Personal information
- Nationality: Russian
- Born: 19 October 2001 (age 24)

Sport
- Sport: Para-athletics
- Disability class: T37

Medal record
Men's para-athletics
Representing Neutral Paralympic Athletes (NPA)
World Championships
| Bronze medal – third place | 2025 New Delhi | 400 m T37 |
Representing Russia
European Championships
| Gold medal – first place | 2021 Bydgoszcz | 400 m T38 |

= Anton Feoktistov =

Russian para athlete (born 2001)

Anton Feoktistov (born 19 October 2001) is a Russian para athlete who competes in T37 sprint events.
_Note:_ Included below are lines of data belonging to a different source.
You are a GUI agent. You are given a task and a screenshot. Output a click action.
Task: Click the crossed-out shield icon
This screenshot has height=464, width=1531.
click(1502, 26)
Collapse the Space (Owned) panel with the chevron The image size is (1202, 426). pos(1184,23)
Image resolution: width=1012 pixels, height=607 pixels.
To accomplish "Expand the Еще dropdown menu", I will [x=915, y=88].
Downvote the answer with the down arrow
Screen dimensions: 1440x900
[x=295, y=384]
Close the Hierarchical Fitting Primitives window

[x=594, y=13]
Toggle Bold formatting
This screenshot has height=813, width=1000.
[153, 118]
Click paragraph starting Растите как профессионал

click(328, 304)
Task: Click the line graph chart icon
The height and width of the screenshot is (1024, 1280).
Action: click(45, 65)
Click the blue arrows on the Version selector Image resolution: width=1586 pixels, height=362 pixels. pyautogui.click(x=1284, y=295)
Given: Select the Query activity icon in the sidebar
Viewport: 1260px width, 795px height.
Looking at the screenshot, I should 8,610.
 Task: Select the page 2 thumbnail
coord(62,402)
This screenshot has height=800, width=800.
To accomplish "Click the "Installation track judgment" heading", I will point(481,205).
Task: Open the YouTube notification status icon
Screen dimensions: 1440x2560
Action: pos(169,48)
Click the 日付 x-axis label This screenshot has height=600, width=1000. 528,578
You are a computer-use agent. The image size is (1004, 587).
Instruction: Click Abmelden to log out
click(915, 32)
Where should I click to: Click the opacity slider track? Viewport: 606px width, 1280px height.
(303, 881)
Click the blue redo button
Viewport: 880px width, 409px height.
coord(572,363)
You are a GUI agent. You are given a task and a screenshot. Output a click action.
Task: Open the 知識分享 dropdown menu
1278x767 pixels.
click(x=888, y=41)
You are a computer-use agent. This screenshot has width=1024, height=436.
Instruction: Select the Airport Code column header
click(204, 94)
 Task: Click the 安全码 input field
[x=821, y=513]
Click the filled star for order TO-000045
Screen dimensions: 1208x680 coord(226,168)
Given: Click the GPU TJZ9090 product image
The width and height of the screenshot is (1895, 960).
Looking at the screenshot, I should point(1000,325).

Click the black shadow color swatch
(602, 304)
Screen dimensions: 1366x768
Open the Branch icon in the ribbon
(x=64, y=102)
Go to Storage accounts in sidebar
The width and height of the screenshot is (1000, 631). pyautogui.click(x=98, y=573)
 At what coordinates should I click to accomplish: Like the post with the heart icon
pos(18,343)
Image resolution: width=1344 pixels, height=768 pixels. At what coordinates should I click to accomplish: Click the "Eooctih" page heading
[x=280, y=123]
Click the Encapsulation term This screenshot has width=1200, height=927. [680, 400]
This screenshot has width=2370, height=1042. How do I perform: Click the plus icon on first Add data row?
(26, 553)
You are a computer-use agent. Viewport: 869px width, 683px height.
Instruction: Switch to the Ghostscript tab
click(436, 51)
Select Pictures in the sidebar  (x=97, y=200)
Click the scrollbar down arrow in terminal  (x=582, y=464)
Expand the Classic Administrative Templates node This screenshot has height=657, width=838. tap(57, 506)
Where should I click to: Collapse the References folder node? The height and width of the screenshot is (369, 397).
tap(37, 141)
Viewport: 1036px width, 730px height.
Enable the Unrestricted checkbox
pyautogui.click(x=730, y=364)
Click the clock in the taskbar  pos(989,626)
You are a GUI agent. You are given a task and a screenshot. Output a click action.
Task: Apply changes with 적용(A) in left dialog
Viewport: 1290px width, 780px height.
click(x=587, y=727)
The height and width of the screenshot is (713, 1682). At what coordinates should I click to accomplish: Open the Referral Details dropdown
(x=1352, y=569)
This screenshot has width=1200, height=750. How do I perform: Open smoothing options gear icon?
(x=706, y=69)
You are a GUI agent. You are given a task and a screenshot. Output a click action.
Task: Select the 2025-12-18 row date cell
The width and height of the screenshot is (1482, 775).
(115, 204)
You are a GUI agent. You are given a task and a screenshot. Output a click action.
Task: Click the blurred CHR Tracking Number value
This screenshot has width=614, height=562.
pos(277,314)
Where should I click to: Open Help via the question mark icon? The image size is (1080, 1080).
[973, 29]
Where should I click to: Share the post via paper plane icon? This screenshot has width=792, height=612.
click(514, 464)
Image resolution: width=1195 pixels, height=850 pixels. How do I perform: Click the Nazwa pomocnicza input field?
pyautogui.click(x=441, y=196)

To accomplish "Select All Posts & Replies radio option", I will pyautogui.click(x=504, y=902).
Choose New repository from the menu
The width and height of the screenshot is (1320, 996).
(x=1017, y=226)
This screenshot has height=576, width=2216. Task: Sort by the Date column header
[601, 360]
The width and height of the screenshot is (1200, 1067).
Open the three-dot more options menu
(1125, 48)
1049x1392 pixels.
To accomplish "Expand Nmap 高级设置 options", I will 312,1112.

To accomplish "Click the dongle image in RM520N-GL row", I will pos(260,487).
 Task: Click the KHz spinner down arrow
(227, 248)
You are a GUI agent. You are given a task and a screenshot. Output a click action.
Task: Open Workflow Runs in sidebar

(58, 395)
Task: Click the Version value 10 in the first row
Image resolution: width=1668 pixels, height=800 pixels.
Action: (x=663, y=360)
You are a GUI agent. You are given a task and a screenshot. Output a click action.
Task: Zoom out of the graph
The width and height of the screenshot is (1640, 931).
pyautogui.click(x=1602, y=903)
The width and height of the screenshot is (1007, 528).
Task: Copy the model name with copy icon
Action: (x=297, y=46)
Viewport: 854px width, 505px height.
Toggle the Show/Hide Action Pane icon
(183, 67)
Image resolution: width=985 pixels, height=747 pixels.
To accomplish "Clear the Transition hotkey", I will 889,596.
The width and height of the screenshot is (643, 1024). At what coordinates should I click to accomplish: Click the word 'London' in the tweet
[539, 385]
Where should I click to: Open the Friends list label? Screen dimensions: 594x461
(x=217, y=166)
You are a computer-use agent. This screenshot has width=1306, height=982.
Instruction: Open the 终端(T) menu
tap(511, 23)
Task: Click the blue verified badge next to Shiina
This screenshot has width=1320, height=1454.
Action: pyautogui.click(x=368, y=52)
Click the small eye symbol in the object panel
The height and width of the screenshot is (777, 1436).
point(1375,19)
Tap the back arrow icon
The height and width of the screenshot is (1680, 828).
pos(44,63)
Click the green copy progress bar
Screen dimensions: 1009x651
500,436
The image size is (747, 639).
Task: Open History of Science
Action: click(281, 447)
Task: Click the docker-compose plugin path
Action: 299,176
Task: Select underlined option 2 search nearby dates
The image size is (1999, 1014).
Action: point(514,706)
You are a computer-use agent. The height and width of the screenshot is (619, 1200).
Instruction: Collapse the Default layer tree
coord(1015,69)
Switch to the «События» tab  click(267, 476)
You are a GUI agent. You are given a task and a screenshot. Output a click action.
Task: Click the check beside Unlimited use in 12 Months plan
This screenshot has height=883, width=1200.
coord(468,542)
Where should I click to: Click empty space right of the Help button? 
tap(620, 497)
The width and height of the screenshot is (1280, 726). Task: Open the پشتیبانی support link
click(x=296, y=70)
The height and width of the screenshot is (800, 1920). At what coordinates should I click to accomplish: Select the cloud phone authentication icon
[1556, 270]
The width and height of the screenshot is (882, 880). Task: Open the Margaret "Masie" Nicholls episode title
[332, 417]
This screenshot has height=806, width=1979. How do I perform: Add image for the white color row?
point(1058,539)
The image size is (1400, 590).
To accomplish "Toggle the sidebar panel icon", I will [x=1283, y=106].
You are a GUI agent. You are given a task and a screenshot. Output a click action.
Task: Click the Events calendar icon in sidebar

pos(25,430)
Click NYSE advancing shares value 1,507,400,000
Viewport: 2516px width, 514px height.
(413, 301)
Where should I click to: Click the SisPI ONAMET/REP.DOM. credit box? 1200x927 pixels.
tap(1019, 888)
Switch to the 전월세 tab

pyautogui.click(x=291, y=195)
He competed at the 2020 and 2024 Summer Paralympics.

==Career==
He represented Russian Paralympic Committee athletes at the 2020 Summer Paralympics and placed sixth in the 400 metres T38 event with a time of 52.27. He represented Neutral Paralympic Athletes at the 2024 Summer Paralympics and placed eighth in the 400 metres T37 event with a time of 52.54 seconds.

He competed at the 2025 World Para Athletics Championships and won a silver medal in the 400 metres T37 event with a personal best time of 50.64 seconds. He also placed fourth in the 200 metres T37 event with a personal best time of 23.47 seconds.